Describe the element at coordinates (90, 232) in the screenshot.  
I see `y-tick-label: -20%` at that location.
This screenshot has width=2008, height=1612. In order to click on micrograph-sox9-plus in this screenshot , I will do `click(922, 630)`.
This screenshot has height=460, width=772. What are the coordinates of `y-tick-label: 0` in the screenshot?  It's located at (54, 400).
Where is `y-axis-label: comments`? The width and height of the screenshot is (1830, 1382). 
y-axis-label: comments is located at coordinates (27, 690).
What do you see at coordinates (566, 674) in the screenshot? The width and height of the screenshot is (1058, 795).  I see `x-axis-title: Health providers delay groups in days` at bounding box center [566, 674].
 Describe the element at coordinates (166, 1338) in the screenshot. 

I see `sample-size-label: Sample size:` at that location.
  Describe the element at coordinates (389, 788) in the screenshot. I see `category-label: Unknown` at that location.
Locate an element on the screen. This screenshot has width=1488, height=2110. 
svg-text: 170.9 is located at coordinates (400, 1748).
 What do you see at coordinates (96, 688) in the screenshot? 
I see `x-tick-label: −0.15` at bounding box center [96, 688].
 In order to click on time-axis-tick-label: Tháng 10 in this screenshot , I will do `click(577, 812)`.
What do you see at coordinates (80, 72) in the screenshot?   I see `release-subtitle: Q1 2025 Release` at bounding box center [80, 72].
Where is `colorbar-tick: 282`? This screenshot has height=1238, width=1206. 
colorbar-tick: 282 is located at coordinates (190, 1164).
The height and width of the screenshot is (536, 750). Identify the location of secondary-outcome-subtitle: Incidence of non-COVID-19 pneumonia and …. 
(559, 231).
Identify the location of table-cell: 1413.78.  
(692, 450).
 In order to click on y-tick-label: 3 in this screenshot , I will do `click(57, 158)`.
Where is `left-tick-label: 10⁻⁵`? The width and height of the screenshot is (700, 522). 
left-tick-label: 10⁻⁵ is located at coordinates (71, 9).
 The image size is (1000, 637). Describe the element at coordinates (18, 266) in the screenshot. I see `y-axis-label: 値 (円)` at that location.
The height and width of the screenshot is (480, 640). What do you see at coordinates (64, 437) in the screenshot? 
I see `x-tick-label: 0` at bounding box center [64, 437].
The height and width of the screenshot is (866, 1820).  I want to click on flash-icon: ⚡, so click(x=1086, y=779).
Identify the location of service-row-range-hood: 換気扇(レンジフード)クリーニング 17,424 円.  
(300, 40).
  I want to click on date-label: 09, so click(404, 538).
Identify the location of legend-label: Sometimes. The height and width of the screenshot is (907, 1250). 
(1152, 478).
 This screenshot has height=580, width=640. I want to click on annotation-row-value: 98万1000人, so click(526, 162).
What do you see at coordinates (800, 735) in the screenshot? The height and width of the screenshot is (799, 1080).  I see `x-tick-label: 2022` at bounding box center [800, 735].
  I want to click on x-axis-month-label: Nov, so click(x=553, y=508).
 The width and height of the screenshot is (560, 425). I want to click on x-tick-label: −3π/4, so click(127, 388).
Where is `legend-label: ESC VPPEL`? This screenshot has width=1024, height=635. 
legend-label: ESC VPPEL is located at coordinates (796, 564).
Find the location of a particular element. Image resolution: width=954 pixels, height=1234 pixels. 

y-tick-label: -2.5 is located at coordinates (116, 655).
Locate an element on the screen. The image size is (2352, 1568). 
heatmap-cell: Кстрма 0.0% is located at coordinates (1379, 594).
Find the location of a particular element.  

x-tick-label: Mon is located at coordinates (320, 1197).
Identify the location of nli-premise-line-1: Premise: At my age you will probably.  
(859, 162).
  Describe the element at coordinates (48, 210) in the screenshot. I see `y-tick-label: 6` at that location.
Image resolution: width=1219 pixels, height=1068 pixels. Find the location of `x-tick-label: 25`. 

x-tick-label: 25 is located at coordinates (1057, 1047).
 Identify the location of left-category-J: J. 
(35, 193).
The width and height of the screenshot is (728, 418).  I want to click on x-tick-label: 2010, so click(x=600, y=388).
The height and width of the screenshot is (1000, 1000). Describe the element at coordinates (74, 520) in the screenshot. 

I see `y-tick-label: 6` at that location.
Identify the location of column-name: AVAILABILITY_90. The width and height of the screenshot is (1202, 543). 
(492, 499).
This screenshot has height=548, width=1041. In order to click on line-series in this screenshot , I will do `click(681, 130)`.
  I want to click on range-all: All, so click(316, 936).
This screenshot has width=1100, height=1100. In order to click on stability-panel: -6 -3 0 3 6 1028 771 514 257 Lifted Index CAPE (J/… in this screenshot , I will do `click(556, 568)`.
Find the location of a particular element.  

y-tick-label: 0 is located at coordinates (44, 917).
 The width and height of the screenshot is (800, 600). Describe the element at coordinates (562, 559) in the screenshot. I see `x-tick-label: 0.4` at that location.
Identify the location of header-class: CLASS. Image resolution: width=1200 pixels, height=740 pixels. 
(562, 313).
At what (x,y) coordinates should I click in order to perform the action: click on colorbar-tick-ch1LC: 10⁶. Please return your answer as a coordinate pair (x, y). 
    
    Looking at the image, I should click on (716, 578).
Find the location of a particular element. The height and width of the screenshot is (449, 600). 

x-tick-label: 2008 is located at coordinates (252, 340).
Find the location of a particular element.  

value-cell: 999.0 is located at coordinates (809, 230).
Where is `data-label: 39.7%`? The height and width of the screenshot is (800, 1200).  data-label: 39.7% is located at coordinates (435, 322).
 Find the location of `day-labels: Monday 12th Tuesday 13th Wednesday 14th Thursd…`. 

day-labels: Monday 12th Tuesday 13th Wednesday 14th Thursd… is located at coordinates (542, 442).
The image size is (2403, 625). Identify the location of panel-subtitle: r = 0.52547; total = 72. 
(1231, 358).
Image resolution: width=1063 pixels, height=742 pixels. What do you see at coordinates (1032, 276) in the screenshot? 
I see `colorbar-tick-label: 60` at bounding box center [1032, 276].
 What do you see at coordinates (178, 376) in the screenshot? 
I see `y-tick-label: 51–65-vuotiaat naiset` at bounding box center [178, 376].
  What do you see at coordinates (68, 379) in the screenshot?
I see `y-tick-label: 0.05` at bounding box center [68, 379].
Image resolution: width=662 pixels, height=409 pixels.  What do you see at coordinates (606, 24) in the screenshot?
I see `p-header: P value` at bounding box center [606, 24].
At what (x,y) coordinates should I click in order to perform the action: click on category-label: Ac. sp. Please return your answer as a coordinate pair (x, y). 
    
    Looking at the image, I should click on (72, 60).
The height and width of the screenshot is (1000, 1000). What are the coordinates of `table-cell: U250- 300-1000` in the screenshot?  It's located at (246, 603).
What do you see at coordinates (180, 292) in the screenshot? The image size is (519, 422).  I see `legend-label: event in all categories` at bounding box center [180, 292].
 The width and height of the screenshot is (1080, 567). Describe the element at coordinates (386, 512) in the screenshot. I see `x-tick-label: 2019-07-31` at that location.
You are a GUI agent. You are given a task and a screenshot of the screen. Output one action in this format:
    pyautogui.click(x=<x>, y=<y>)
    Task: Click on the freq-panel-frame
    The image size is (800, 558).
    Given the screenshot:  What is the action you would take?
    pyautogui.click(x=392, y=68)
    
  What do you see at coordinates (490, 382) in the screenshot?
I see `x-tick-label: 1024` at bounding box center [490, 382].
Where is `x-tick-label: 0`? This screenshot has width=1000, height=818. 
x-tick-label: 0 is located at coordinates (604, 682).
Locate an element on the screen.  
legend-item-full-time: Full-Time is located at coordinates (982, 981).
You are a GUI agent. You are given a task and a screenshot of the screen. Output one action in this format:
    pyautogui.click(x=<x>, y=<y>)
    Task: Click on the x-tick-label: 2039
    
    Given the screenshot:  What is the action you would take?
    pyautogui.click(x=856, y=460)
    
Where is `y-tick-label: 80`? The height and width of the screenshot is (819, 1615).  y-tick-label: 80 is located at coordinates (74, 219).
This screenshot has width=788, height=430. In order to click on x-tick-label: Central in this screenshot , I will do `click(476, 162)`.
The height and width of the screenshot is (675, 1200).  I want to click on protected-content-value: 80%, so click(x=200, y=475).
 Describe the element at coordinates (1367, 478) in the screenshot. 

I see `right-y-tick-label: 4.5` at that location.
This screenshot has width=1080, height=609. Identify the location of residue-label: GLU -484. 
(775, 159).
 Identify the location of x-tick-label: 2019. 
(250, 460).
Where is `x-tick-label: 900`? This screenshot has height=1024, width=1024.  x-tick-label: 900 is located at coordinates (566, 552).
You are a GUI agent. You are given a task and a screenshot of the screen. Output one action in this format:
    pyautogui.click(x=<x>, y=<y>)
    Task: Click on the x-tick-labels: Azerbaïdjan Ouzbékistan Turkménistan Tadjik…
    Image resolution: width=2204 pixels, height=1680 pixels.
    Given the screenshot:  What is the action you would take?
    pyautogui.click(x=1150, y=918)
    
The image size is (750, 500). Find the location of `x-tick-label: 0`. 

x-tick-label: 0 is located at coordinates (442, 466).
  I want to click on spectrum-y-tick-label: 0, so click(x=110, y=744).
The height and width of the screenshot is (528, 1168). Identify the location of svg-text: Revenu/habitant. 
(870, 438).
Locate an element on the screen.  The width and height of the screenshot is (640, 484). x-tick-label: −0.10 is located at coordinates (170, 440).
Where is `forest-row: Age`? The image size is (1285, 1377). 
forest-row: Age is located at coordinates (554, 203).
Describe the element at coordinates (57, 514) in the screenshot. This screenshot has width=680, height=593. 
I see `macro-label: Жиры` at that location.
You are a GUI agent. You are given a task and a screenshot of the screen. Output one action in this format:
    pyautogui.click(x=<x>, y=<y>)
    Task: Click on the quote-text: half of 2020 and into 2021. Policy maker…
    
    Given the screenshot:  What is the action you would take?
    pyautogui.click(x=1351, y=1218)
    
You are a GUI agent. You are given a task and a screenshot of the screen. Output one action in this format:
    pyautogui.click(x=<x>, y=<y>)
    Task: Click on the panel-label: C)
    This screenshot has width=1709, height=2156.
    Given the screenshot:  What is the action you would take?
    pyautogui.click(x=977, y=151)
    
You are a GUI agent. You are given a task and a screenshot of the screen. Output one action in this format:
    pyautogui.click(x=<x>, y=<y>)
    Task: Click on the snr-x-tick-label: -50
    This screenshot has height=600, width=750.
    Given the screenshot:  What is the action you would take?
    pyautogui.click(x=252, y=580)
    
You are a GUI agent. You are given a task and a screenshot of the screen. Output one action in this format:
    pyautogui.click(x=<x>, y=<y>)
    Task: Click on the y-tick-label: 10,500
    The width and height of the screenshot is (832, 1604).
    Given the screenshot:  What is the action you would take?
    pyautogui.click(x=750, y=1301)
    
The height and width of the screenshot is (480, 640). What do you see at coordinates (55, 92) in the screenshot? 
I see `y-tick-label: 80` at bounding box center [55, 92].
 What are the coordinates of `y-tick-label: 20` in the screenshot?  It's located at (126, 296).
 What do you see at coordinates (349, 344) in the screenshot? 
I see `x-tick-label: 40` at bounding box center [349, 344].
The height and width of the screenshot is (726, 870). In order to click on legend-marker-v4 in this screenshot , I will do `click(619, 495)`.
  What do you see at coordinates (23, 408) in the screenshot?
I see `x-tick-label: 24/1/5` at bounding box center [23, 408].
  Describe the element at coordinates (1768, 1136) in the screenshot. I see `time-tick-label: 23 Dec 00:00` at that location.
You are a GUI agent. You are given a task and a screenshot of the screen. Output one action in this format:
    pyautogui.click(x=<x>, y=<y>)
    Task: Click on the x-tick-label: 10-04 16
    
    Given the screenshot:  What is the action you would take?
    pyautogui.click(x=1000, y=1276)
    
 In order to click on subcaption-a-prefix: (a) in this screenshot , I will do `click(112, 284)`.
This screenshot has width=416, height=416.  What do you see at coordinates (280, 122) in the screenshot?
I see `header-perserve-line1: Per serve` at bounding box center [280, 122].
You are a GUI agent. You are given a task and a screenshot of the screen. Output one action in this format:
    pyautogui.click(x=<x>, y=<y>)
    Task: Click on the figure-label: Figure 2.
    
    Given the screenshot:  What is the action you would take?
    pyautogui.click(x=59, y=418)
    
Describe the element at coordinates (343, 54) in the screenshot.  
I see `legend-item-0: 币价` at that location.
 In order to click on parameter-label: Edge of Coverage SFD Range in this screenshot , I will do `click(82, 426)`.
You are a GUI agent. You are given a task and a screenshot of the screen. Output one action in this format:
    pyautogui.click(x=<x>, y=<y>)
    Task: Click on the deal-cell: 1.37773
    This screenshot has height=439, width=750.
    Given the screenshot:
*****
Reproduce everything from the line containing "has height=1238, width=1206." down to the line containing "This screenshot has height=580, width=640.", changing "Identify the location of" to "Find the location of" and altering nothing else.

Where is `colorbar-tick: 282`? This screenshot has height=1238, width=1206. 
colorbar-tick: 282 is located at coordinates (190, 1164).
The height and width of the screenshot is (536, 750). Find the location of secondary-outcome-subtitle: Incidence of non-COVID-19 pneumonia and …. 
(559, 231).
Find the location of table-cell: 1413.78.  
(692, 450).
 In order to click on y-tick-label: 3 in this screenshot , I will do `click(57, 158)`.
Where is `left-tick-label: 10⁻⁵`? The width and height of the screenshot is (700, 522). 
left-tick-label: 10⁻⁵ is located at coordinates (71, 9).
 The image size is (1000, 637). Describe the element at coordinates (18, 266) in the screenshot. I see `y-axis-label: 値 (円)` at that location.
The height and width of the screenshot is (480, 640). What do you see at coordinates (64, 437) in the screenshot? 
I see `x-tick-label: 0` at bounding box center [64, 437].
The height and width of the screenshot is (866, 1820).  I want to click on flash-icon: ⚡, so click(x=1086, y=779).
Find the location of service-row-range-hood: 換気扇(レンジフード)クリーニング 17,424 円.  
(300, 40).
  I want to click on date-label: 09, so click(404, 538).
Find the location of legend-label: Sometimes. The height and width of the screenshot is (907, 1250). 
(1152, 478).
 This screenshot has height=580, width=640. I want to click on annotation-row-value: 98万1000人, so click(526, 162).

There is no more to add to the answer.